Padduc

Aggravation du contentieux avec l’État

Arritti titrait «Padduc attention danger ! » le 2 mai dernier, rendant compte de la session du 25 avril à l’Assemblée de Corse et des crispations avec l’État concernant la bonne application du Padduc. Le Président du Conseil Exécutif Gilles Simeoni alertait en effet les élus sur l’audience de la Cour d’Appel de Marseille le 29 avril qui a mis en délibéré sa décision suite à une demande inquiétante du Commissaire au gouvernement de remise en cause des dispositions réglementaires des espaces stratégiques agricoles. Depuis, l’État à travers les prises de position de la préfète de région, aggrave le contentieux.

Explications.

«De nombreux permis continuent d’être délivrés sur des terres normalement inconstructibles.

Cette tendance risque de s’accroître si la Cour administrative de Marseille annule, à la fin du mois, la partie réglementaire du Padduc relative aux ESA. Face à cette situation, le Conseil Exécutif de Corse va proposer au vote de l’Assemblée de Corse le renforcement du dispositif de protection des ESA, le temps que la nouvelle cartographie et, si nécessaire, les nouvelles dispositions réglementaires, soient adoptées » twittait le Président du Conseil Exécutif, le 3 mai dernier.

Depuis, l’Exécutif a mis sur pied un nouveau rapport qui doit être présenté à l’Assemblée de Corse.

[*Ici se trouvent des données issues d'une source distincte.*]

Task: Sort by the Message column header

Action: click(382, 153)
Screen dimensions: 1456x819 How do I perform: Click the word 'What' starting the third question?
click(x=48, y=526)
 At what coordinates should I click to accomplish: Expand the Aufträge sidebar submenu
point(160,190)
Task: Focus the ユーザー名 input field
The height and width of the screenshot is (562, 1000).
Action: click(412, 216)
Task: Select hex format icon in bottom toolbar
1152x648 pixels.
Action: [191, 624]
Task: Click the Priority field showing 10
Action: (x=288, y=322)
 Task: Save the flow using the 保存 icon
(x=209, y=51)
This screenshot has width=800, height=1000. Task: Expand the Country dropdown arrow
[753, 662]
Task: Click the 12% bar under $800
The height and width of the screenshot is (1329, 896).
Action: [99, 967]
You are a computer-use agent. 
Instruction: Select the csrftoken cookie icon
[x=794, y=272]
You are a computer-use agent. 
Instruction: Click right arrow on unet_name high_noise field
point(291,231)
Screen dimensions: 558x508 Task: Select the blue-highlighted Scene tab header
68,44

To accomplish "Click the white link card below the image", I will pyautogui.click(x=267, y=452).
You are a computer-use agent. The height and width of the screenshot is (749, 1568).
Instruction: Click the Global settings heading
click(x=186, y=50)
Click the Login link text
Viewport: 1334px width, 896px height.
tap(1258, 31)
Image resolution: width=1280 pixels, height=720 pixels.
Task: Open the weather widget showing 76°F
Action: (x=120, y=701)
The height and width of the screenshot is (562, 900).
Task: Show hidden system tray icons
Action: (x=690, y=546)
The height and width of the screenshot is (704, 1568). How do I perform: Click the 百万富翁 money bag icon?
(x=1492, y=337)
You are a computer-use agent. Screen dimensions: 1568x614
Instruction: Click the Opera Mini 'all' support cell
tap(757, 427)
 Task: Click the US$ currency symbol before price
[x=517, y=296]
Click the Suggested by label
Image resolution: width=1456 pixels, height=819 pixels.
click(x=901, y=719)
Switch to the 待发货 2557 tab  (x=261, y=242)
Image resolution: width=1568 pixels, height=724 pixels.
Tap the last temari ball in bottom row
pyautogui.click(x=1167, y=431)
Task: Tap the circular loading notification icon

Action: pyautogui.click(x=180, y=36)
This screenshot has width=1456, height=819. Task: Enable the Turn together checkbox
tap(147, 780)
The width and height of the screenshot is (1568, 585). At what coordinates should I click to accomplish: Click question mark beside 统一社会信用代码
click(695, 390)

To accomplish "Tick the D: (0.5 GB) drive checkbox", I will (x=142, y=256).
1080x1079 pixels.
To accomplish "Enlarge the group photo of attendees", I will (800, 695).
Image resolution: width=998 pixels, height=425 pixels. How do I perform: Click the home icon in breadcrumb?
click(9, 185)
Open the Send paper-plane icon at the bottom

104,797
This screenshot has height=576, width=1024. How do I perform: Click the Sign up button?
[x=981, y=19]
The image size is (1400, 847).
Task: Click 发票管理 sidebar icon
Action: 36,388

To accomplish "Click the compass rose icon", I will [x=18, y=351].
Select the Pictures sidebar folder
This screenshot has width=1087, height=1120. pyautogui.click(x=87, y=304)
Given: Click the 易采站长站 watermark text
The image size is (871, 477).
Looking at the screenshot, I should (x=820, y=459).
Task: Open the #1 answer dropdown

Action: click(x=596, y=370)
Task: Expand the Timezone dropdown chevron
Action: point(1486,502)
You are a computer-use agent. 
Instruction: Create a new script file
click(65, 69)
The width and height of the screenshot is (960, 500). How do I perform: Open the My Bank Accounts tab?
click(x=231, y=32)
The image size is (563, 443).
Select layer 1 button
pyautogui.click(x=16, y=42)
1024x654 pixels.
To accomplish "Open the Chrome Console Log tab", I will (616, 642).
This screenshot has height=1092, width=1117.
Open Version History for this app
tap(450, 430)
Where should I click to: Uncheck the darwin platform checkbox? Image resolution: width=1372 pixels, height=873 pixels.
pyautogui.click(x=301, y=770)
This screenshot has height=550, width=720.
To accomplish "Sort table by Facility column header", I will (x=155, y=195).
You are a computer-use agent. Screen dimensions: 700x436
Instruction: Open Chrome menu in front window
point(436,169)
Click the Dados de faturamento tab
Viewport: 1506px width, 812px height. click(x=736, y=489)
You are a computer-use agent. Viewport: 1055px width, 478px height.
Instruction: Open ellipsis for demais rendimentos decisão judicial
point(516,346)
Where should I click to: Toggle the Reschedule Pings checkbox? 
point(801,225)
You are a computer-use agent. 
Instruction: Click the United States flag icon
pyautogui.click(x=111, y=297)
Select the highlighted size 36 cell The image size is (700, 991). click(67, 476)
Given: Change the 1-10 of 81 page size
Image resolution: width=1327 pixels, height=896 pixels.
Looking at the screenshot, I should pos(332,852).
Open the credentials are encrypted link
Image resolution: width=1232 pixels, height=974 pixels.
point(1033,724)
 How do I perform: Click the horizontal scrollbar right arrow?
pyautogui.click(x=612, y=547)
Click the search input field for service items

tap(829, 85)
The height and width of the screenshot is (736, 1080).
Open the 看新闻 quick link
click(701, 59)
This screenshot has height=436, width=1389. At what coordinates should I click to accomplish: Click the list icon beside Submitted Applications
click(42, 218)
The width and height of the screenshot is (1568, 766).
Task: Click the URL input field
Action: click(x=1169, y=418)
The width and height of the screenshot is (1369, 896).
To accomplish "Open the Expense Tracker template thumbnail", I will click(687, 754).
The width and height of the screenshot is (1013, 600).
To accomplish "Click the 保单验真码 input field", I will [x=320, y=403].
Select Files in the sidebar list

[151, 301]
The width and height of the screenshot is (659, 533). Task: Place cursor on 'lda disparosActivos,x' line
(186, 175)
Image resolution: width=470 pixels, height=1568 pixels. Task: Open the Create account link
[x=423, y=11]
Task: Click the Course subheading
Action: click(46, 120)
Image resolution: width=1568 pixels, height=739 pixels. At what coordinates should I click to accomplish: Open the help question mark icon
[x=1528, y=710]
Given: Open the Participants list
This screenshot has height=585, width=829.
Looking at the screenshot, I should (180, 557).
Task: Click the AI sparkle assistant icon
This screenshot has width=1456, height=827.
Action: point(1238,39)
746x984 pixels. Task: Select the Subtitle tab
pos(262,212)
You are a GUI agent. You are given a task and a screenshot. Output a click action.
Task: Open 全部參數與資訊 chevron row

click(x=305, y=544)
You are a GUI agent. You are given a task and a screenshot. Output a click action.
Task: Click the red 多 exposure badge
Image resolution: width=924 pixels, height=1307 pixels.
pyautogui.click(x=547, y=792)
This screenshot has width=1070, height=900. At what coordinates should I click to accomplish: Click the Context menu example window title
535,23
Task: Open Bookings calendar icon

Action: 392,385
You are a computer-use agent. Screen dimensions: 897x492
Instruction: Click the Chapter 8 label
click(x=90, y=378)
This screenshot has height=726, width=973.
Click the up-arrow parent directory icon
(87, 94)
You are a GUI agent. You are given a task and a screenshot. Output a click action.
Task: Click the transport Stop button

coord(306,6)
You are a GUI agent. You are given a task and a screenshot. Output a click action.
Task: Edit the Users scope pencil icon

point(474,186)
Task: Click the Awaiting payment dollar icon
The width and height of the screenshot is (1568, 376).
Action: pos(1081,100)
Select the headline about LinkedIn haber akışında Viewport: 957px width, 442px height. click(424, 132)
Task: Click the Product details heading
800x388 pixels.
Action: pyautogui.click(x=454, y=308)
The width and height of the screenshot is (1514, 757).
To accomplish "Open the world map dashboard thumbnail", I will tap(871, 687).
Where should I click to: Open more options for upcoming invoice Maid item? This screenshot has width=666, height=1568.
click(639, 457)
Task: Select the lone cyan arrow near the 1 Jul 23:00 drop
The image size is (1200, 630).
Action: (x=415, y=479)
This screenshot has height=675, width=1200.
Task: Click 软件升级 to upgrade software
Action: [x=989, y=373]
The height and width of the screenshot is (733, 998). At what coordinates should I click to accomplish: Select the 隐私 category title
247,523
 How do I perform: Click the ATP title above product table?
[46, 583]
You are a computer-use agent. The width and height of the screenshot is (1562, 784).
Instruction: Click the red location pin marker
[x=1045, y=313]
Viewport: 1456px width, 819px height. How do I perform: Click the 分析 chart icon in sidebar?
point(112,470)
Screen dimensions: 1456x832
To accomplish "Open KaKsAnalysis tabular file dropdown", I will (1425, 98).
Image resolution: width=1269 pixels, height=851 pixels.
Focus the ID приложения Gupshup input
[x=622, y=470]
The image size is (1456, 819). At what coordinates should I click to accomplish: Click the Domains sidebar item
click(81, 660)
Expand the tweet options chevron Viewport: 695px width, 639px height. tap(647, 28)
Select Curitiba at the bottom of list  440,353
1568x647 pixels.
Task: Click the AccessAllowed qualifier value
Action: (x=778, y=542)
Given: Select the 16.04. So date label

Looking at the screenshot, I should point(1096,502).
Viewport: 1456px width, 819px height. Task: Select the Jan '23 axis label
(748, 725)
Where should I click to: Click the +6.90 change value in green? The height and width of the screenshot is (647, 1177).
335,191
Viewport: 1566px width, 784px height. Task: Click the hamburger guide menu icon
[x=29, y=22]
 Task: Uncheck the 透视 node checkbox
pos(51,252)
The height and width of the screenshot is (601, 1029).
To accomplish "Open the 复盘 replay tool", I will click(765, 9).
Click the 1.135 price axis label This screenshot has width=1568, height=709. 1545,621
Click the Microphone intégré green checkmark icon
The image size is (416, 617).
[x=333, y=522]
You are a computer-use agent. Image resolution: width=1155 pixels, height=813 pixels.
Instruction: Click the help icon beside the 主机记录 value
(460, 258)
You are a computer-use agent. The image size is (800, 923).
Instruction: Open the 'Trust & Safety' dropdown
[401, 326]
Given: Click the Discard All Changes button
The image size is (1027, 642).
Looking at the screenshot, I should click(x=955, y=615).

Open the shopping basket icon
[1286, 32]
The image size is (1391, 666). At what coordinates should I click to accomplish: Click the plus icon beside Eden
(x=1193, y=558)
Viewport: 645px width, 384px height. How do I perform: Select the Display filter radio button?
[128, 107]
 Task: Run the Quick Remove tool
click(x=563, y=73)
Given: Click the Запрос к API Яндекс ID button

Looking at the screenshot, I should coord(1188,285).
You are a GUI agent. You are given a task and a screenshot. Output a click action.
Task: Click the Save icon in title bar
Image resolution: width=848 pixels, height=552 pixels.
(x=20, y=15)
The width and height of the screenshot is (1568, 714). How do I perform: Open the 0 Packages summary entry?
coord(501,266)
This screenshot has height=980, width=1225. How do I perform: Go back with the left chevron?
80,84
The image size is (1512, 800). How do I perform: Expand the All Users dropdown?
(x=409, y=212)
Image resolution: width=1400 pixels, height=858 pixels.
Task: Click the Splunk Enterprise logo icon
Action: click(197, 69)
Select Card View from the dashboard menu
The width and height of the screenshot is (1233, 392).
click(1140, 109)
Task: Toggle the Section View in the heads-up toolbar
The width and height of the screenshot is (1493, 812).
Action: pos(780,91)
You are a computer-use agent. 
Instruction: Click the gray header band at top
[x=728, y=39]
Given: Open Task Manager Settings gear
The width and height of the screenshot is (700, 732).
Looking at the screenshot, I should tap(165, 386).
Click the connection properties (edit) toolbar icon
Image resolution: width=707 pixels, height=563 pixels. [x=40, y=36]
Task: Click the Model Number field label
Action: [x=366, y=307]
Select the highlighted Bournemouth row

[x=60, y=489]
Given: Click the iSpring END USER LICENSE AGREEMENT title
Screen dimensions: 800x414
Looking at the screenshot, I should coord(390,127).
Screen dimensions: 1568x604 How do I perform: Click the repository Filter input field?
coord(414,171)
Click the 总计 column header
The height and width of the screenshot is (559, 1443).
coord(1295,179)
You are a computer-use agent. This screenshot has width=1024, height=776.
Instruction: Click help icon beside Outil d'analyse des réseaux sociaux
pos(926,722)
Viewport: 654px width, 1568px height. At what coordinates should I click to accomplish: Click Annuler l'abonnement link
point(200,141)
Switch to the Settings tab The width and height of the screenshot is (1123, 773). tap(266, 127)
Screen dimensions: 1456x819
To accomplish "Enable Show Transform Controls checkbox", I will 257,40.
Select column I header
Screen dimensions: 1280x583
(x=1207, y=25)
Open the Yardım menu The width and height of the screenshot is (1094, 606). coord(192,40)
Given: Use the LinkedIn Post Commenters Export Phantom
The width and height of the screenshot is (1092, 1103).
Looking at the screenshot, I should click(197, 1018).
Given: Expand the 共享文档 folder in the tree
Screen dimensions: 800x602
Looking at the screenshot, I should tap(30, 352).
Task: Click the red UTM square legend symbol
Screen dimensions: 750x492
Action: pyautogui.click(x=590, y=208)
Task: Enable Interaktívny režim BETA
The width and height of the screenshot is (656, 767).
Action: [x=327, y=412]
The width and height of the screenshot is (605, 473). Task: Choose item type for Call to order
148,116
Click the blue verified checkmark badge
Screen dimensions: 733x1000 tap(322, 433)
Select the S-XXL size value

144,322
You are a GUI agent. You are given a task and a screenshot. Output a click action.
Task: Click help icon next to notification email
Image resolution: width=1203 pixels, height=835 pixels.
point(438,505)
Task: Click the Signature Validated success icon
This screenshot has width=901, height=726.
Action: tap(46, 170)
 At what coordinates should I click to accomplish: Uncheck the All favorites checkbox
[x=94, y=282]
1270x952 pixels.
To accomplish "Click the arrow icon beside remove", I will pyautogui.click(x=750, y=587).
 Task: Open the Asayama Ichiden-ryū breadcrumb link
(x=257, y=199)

Il consiste à accélérer la procédure d’élaboration de la nouvelle cartographie des Espaces Stratégiques Agricoles suite à son annulation pour vice de forme, d’une part.

D’autre part, à proposer à l’État un protocole permettant de sécuriser ces espaces dans l’attente de cette cartographie.

Ainsi, l’État et la Collectivité de Corse veilleraient ensemble à préserver ces espaces par l’examen concerté de toute demande de construction sur des parcelles identifiées comme ESA dans le Padduc. Et, le cas échéant, ils pourraient saisir le Tribunal administratif.

« Il y a eu de nombreux permis de construire délivrés sur des terrains qui sont des ESA au sens du Padduc» déplore Gilles Simeoni. «D’où la double protestation d’U Levante qui estime, d’une part, qu’il faut adopter la cartographie beaucoup plus vite et, d’autre part, que la Collectivité devrait systématiquement attaquer les permis situés sur des terrains ayant les caractéristiques d’ESA».

Plusieurs centaines d’hectares d’ESA ont été rendus constructibles depuis l’adoption du Padduc et U Levante a identifié 132.641 m2 d’ESA menacés par des projets immobiliers actuellement déposés auprès de la DREAL*, service de l’État qui délivre les autorisations d’urbanisme.

Ce nouveau rapport de l’Exécutif est donc indispensable pour combler le vide juridique dans l’attente de l’adoption de la nouvelle cartographie. D’autant plus si le Tribunal administratif venait à supprimer les critères d’identification des ESA. Il n’y aurait alors plus de garde-fous.

 

La Préfète de Région a brutalement réagi à cette proposition de l’Exécutif dans un courrier en date du 14 mai : « Je vous informe qu’il ne m’est pas possible de signer un tel document. En effet, en vertu de l’article 72 de la Constitution, c’est le représentant de l’État, représentant de chacun des membres du Gouvernement, qui est en charge du contrôle administratif et du respect des lois. »

La préfète s’était pourtant engagée dans un courrier en juillet 2018 à faire des recours chaque fois que des permis seraient déposés sur des terrains en ESA.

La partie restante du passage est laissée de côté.